Kathryn Gorges (pronounced gorgeous!) knows how to spell out the core principles of marketing for companies overwhelmed by the present demands of content strategy: “The most important thing is who you’re targeting and how you’re solving the customer’s problem. You can’t create content for the masses; you need to speak directly to your target segments.”
Gorges is a marketing consultant and Social Marketing Diva with over 17 years experience. She works with brands to increase visibility and nurture customer relationships through web content, social media, email, and event marketing.
I spoke with Gorges to glean insights into how marketers and PR professionals can generate quality customer conversations and relationships in the digital age.
In the midst of constant changes in digital marketing, what are the core, unshakable marketing principles?
KG: We’re still in the middle of a transition where we have these bright shiny objects and we’re not sure how to use them. People are throwing thousands of dollars away on marketing automation and blogging and images, and not knowing what they’re doing.
The truth is, at the heart of everything is still the story. People doing marketing strategy the right way are the ones that lead with the story of how the product or service is really making a difference for people. Out of that, all content is created. The story is the core, the touchstone.
Companies need to figure out, what is the central narrative? People are developing all kinds of content and wasting money because the content doesn’t match up to that central story. It’s the story and behind that is the customer.
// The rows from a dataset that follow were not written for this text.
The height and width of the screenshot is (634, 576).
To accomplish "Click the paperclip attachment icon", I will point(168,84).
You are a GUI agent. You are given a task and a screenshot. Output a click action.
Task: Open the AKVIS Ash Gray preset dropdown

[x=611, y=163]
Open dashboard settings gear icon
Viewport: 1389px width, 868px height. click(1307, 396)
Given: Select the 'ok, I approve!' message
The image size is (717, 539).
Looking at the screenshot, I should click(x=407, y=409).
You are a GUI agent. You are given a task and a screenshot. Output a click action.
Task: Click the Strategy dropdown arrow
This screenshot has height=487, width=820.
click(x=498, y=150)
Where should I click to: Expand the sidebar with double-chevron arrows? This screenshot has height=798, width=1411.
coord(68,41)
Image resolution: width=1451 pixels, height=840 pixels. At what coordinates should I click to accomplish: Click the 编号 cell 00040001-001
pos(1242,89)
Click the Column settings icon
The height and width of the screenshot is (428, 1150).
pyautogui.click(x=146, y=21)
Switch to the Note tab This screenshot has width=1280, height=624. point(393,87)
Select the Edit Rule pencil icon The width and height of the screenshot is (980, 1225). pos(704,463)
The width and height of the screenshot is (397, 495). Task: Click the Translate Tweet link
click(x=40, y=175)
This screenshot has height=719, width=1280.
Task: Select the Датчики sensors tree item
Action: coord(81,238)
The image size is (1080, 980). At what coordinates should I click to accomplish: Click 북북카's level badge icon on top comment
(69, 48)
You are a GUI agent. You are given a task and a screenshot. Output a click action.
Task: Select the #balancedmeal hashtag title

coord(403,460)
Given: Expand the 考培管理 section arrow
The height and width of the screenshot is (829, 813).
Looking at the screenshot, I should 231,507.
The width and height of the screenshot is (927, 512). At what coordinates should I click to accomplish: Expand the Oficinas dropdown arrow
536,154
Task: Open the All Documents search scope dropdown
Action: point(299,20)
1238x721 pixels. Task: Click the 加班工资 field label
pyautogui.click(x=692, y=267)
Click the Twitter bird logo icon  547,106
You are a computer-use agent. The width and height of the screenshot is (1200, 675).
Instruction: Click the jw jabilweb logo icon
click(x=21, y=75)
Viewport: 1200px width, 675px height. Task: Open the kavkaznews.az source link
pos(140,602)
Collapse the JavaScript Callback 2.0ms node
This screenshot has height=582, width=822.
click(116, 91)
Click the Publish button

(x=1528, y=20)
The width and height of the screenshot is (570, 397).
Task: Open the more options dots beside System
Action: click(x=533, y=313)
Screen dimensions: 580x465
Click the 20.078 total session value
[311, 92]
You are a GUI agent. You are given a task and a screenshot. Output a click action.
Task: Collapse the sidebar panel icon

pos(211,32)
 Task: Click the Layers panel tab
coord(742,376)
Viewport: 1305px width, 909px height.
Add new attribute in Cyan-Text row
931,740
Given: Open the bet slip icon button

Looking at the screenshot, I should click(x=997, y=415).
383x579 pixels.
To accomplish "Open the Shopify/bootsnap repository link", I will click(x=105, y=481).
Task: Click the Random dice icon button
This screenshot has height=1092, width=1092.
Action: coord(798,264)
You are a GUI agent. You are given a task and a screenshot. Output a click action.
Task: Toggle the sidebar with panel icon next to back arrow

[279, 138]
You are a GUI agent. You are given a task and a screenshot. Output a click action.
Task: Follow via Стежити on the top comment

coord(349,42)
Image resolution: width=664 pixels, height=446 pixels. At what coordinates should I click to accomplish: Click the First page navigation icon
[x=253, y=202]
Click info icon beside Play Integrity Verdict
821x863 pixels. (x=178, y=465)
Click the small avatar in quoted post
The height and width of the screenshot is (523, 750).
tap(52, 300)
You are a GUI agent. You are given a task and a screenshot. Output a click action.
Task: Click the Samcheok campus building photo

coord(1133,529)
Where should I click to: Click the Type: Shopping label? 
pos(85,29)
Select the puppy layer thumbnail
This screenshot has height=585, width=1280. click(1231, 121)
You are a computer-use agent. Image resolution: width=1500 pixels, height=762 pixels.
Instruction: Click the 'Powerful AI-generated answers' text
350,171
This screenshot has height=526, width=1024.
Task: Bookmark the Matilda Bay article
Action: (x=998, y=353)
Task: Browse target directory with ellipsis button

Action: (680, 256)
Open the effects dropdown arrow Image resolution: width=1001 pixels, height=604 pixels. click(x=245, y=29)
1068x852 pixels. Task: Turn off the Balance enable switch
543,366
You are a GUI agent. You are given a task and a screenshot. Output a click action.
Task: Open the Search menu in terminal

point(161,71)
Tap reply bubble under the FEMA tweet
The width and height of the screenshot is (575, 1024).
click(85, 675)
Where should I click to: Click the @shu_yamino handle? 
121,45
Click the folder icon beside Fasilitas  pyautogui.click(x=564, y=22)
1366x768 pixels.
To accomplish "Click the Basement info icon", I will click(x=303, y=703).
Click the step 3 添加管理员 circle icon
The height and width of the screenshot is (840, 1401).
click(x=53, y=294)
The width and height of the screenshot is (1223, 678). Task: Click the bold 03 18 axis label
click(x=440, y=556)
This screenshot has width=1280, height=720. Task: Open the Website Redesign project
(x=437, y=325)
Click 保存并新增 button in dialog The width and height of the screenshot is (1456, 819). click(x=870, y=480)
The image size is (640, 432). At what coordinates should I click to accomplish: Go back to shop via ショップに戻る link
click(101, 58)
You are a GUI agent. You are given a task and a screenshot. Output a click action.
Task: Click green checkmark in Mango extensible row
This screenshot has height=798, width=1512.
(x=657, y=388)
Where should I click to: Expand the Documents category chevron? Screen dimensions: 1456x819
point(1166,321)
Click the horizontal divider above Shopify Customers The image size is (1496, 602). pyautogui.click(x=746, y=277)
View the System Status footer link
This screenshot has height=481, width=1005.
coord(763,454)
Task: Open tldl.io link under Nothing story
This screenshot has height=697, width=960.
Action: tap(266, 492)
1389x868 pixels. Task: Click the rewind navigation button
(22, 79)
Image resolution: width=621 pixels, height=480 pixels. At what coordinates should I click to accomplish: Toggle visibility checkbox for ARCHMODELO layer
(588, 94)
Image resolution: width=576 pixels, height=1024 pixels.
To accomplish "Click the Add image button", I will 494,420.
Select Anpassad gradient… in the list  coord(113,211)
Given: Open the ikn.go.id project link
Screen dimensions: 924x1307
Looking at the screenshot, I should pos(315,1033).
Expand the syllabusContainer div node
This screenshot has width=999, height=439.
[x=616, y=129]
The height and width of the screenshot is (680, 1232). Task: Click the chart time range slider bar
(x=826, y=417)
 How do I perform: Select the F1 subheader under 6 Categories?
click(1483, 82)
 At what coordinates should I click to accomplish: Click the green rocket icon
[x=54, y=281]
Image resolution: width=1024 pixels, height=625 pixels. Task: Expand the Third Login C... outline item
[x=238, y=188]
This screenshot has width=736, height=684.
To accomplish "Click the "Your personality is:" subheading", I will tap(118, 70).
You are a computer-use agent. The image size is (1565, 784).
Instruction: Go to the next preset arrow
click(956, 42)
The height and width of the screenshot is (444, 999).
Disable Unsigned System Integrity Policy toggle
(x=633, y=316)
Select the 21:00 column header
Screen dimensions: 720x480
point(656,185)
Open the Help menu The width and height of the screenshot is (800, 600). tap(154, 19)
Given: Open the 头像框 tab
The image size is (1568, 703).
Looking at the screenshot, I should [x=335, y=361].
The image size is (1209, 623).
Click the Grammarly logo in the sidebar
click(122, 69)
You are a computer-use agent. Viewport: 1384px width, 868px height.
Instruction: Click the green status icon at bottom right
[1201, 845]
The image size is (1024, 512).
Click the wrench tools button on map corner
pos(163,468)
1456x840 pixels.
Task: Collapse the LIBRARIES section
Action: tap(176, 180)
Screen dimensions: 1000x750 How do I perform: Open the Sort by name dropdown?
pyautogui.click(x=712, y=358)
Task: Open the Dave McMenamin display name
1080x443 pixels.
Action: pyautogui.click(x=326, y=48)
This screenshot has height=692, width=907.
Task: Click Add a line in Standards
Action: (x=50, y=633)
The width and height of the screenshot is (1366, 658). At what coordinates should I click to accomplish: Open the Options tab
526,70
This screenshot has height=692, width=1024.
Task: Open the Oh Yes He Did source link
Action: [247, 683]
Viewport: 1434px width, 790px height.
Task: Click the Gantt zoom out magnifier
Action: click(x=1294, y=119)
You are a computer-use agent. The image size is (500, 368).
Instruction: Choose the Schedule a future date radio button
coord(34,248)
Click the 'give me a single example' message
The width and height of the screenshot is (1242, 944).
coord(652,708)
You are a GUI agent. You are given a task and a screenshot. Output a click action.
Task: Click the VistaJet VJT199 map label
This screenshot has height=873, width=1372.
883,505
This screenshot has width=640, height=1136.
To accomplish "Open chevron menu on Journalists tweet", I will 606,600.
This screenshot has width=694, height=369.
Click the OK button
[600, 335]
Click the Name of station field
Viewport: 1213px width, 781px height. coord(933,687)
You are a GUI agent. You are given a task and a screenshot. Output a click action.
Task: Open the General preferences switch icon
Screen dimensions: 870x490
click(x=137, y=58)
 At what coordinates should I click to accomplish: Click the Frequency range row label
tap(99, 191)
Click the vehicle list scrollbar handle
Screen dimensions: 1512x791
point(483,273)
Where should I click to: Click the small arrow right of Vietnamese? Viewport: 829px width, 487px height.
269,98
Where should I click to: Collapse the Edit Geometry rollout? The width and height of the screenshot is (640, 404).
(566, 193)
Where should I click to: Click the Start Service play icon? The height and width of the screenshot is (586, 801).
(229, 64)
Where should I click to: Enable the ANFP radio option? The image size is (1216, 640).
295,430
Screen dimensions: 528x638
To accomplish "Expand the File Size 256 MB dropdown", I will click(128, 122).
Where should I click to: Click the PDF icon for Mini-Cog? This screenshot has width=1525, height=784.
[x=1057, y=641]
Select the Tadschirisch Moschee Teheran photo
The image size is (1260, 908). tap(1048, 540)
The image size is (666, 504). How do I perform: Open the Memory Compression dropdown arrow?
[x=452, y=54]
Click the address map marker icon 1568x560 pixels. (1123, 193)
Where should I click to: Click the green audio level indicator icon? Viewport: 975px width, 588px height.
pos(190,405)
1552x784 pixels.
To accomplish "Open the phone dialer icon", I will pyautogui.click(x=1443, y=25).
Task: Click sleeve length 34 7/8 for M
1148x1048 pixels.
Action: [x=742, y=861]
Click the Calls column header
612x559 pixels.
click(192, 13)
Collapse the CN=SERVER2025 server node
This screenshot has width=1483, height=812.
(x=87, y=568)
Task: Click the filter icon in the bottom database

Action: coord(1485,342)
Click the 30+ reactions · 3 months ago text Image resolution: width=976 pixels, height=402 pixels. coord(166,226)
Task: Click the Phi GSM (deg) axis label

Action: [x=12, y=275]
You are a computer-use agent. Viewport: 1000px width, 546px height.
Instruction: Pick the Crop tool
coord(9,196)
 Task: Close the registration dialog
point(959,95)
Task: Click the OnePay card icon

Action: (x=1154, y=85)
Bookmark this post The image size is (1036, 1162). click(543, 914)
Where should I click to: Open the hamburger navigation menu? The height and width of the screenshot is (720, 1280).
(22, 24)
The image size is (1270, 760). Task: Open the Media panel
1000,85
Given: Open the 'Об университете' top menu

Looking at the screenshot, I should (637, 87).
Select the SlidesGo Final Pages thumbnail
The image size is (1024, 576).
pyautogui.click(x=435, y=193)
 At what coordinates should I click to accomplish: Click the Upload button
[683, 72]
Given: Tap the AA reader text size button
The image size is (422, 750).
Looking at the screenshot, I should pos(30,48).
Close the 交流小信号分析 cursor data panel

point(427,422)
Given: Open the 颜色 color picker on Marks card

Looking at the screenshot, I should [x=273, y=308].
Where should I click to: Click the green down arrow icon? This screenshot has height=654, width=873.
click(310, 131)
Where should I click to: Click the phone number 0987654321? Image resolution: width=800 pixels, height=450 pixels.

There’s a problem of focus these days. The focus is on lead generation and brand awareness and putting all that into these tools. But where you make money is with repeat business. Otherwise it’s a transaction. If you don’t have real customers and repeat customers then you’re not building relationships with those customers.
It’s not about one-way messaging. What is the reality like when someone calls your company for service? If you know your job is to give them an excellent experience but the customer gets put on hold for 20 minutes then it doesn’t matter what your message is. Companies can’t rely on the artifice of messaging and phone scripts.”
What value does social media provide in all this? Lead gen? something else?
KG: Customers talk to other customers. They can do a search and find out what others are saying about you. It’s all out there. Millennials have come through the recession and are really skeptical about vendors’ promises and one-way marketing. They want real relationships. They are going to build that relationship on top of the trust that gets passed on by knowing how other customers feel about your product or service, especially from people they know. That’s first, then the relationship with the company follows.
That means the real experience people are having is more important than the messaging. Customers won’t form a relationship with a brand because of the brand’s messaging. They want to know, ‘does this make a difference for me?’
Today there are so many places to find out about a product or service before customers even talk to a company. They want other people’s experiences first. Once they’ve seen that then they are ready to see what the company says about itself.”
Why does content strategy matter?
A content strategist figures out how to create a bigger view (and greater visibility) on the web. This person develops a cohesive strategy that in every way carries forward the narrative, with different pieces of content for different platforms. Companies need a content strategy where derivatives of the content are published on the companies’ social platforms as well as 3rd party media platforms.
Derivative content includes: press releases, infographics, blog entries, bylined articles/op eds, social channel entries, etc. You can get your content in front of people directly but it delivers real value when you have a direct relationship with the customer. Now you have this whole other mechanism of getting content out there.
Knowing how to develop and produce the most compelling content; knowing what resonates is now vital to marketing success. Marketing people haven’t had to produce this content before. There wasn’t this big content machine.
So there is an ever demanding content generation machine and your potential customers are consuming that content. But there’s also Google – companies need to get decent search results to have social authority. There’s this crushing need for generating content and putting it out on company websites. But the company needs to be a subject matter expert, not a media company.
Don’t lose sight of the 2-way relationship with the customer. That isn’t going away any time soon.